* [TASK GOAL] Transcribe the records that follow, keeping every word as it stands.

------ EXTRACTED INFORMATION

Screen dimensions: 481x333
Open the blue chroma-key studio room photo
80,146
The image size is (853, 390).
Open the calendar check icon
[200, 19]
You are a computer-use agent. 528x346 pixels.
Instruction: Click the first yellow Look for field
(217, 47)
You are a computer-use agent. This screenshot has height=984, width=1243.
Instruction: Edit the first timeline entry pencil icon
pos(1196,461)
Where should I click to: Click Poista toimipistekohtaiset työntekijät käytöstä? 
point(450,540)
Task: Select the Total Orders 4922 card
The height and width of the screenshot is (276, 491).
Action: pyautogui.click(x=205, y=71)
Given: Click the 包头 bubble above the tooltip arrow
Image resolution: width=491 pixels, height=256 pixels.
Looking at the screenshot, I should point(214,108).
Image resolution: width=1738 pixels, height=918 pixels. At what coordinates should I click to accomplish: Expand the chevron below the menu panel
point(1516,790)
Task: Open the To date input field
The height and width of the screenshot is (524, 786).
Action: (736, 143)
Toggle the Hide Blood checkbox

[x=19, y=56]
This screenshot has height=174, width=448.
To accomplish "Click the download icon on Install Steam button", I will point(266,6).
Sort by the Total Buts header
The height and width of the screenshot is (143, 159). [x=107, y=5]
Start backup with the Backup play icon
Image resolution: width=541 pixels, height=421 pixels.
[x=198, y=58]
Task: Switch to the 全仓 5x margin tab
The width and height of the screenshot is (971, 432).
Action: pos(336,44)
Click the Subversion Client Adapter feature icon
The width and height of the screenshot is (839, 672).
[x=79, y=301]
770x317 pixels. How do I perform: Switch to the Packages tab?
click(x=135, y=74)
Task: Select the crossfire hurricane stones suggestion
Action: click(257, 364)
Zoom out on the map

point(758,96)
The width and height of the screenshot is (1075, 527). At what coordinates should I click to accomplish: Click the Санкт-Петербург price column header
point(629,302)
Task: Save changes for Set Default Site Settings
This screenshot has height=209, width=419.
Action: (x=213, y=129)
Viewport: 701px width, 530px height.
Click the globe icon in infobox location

------------

* [EXERCISE SOLUTION]
Screen dimensions: 481x333
Open the blue chroma-key studio room photo
80,146
The image size is (853, 390).
Open the calendar check icon
[200, 19]
You are a computer-use agent. 528x346 pixels.
Instruction: Click the first yellow Look for field
(217, 47)
You are a computer-use agent. This screenshot has height=984, width=1243.
Instruction: Edit the first timeline entry pencil icon
pos(1196,461)
Where should I click to: Click Poista toimipistekohtaiset työntekijät käytöstä? 
point(450,540)
Task: Select the Total Orders 4922 card
The height and width of the screenshot is (276, 491).
Action: pyautogui.click(x=205, y=71)
Given: Click the 包头 bubble above the tooltip arrow
Image resolution: width=491 pixels, height=256 pixels.
Looking at the screenshot, I should point(214,108).
Image resolution: width=1738 pixels, height=918 pixels. At what coordinates should I click to accomplish: Expand the chevron below the menu panel
point(1516,790)
Task: Open the To date input field
The height and width of the screenshot is (524, 786).
Action: (736, 143)
Toggle the Hide Blood checkbox

[x=19, y=56]
This screenshot has height=174, width=448.
To accomplish "Click the download icon on Install Steam button", I will point(266,6).
Sort by the Total Buts header
The height and width of the screenshot is (143, 159). [x=107, y=5]
Start backup with the Backup play icon
Image resolution: width=541 pixels, height=421 pixels.
[x=198, y=58]
Task: Switch to the 全仓 5x margin tab
The width and height of the screenshot is (971, 432).
Action: pos(336,44)
Click the Subversion Client Adapter feature icon
The width and height of the screenshot is (839, 672).
[x=79, y=301]
770x317 pixels. How do I perform: Switch to the Packages tab?
click(x=135, y=74)
Task: Select the crossfire hurricane stones suggestion
Action: click(257, 364)
Zoom out on the map

point(758,96)
The width and height of the screenshot is (1075, 527). At what coordinates should I click to accomplish: Click the Санкт-Петербург price column header
point(629,302)
Task: Save changes for Set Default Site Settings
This screenshot has height=209, width=419.
Action: (x=213, y=129)
Viewport: 701px width, 530px height.
Click the globe icon in infobox location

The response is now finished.